A part of the Trapp family property I wanted to make sure to see was the family graveyard where Maria von Trapp is buried. In her biography, she talks of her husband’s death and how he was buried on the family property. This is a custom not often followed any longer in America, but one that remembers the departed loved one in a rather tender way.
Though graveyards often have this overhanging feeling of gloom, this one was vibrant and celebratory of the lives lived.
The grounds of the entire Von Trapp property are well kept, but the graveyard held an added touch of love and care.
Maria and Georg’s graves beside one another
I also read of a stone chapel that one of Maria’s sons had promised to build for her. Built in 1950, the chapel was to honor World War II soldiers.

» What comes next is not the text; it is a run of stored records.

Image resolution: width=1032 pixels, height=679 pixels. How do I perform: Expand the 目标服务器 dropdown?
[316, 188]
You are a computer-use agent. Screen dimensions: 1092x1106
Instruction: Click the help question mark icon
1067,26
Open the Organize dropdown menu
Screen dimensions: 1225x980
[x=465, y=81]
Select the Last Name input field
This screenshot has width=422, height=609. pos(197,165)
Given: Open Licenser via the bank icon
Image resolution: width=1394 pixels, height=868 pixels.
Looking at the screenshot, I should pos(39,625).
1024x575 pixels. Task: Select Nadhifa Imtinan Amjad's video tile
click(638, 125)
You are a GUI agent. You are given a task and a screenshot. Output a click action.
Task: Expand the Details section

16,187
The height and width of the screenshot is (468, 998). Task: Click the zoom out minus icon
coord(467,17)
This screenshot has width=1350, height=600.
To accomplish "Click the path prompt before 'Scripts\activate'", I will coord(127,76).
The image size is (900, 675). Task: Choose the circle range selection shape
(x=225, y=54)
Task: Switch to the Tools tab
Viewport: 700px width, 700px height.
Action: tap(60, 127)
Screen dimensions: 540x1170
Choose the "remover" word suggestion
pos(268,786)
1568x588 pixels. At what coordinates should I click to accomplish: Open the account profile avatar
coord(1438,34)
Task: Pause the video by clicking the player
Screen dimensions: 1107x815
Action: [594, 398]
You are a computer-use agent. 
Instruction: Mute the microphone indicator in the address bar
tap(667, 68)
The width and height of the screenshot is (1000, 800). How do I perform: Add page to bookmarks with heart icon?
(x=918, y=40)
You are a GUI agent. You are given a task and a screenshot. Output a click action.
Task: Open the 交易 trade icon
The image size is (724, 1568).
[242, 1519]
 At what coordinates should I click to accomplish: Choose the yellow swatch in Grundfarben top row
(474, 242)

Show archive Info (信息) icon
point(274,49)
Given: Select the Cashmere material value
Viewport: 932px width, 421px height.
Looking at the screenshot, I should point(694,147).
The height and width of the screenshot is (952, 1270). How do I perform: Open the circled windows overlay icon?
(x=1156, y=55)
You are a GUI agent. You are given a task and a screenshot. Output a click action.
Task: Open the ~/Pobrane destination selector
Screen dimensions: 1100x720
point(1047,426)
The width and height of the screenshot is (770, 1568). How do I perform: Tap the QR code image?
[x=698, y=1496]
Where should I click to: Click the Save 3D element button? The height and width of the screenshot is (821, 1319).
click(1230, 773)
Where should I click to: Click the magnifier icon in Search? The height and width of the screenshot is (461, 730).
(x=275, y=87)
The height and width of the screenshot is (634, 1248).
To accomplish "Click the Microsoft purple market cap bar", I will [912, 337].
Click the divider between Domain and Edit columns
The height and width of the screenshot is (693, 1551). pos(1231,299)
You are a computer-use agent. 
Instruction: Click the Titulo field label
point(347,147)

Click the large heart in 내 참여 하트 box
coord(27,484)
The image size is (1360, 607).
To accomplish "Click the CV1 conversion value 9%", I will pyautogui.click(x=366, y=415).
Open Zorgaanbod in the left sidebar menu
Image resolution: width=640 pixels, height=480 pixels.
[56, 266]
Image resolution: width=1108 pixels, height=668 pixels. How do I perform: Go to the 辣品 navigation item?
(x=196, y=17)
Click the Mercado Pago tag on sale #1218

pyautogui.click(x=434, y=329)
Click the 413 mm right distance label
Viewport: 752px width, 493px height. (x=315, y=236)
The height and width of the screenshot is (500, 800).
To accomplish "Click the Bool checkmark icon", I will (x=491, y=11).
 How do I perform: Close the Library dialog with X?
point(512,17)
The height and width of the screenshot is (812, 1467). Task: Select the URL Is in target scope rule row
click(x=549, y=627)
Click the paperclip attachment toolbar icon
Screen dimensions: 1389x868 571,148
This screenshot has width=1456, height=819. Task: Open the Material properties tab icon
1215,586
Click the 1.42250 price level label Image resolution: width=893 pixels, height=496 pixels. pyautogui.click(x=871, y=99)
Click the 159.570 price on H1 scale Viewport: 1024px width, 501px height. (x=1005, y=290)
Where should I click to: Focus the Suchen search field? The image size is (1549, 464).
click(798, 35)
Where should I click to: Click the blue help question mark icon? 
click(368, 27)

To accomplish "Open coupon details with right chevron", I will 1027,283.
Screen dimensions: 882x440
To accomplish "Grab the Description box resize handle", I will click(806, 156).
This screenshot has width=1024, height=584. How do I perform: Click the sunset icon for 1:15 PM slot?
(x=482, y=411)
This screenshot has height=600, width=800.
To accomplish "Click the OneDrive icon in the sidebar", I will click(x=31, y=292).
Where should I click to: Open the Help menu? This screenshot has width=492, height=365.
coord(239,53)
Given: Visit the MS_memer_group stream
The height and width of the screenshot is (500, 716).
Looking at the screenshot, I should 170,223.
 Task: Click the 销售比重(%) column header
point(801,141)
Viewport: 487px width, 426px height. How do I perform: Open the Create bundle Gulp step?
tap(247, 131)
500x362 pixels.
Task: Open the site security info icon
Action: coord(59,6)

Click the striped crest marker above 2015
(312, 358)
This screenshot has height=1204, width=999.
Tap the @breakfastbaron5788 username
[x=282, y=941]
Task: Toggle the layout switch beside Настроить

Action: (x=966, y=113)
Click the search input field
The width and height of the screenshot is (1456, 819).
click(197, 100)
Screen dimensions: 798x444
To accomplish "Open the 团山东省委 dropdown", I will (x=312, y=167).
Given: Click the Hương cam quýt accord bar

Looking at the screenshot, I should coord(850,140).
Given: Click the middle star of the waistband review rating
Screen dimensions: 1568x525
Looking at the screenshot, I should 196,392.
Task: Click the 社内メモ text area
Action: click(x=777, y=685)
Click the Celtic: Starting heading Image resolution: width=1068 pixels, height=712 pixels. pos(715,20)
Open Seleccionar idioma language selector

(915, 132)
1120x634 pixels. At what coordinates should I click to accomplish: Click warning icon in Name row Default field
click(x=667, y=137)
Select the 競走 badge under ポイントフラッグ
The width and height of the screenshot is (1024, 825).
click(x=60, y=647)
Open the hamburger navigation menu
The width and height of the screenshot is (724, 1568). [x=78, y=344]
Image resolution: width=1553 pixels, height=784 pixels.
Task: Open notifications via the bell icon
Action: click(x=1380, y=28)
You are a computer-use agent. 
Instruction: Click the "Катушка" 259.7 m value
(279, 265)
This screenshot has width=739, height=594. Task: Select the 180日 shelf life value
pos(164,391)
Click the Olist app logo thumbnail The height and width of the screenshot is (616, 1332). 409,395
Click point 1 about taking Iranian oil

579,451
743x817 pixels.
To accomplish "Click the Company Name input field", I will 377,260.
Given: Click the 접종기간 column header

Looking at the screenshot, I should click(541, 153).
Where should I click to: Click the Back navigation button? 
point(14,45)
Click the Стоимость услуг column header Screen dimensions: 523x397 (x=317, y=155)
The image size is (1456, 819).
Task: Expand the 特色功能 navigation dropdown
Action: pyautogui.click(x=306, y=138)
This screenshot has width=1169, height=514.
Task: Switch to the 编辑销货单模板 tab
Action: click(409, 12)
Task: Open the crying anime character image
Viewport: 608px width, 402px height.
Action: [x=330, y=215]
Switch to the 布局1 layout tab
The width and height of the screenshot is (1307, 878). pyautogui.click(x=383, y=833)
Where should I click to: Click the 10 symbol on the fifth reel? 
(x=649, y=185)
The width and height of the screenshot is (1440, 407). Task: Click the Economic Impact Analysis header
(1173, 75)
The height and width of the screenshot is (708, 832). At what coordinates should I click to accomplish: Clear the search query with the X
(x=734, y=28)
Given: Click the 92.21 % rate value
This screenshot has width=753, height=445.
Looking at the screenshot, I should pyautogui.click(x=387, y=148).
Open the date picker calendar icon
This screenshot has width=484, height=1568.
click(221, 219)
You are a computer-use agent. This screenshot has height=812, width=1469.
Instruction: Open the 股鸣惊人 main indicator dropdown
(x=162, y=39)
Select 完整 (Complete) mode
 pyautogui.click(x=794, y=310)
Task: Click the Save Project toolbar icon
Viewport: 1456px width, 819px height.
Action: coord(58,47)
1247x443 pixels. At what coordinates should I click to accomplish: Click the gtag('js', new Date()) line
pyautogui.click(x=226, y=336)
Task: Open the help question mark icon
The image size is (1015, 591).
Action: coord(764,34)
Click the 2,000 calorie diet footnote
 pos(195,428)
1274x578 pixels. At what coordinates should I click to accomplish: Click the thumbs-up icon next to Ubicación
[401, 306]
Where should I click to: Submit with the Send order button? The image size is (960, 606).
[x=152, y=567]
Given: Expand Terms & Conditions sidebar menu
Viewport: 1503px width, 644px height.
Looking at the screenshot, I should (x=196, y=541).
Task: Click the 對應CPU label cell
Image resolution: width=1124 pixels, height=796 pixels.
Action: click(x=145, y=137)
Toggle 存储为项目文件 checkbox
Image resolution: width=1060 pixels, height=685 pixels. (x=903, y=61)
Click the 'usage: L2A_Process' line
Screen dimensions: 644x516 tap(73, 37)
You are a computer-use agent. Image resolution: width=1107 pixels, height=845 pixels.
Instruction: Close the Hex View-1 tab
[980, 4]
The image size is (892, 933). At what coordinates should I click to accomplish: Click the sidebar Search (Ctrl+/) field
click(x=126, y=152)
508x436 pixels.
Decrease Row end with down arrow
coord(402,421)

When I think of those unfailingly dedicated to their religious beliefs, Maria von Trapp immediately comes to mind. Having a place to worship wherever she went was a necessity. Her devotion to continually seeking out God’s will for her life continues to be an inspiration to me.
Without questioning the distance to the chapel, noting its location via a sign pointing into the woods, I pressed Hubby to go.
You know I am not a hiker. I have made that abundantly clear in many of my posts.
I respect the hiker. I respect their ability to connect with nature and to will their bodies into reaching incredible distances.
Still, I don’t think it is for me.
That said, any hiker or skier might have looked at that quite obvious black diamond next to the world ‘Chapel’ and realized it wasn’t going to be a light stroll.
I went blindly into the woods with the mindset of, ‘We’ll probably be there and back in ten minutes’.
Oh you foolish, foolish girl, you.
It was probably at the point of which I thought I would be there and back that I started commenting, ‘Gosh, this is a lot farther than I expected’, and ‘I really hope we’re going the right way’ and ‘I didn’t realize this was going to be a real hike!’.
The signs and clear path made us believe we were going in the right direction, but the distance continued to make us question our sanity.
There came a point where the path was no longer flat and comfortable as pictured above. The trail narrowed, the incline raised, and I decided it was time to document our faces should we never make it out alive.
Did I mention I was wearing flip flops?
There was one point where I saw a large pile of branches and rocks and swore that the chapel was right beyond the debris.
Yet from that point we still had another stretch of hill to conquer.
Though I may wish to have worn sneakers, gym pants, and oh, I don’t know, NOT a white tank top, the journey was worth it.
I took the word ‘chapel’ and built in my mind this massive structure with space for the entire family to come together and worship. I was met with a humble room that no more than four people might comfortably fit in. This was a place of true worship and submission to God. A place not built for others, but a place built for personal solace.
As I entered the chapel, I imagined Maria von Trapp making daily visits there. I wondered what cares she may have brought with her into the chapel and what kind of relief such a place provided.
There was something hypnotizing about this chapel in the woods. Something that despite my usual urge to run and hide from hiking activities, made me want to linger and drink in my surroundings.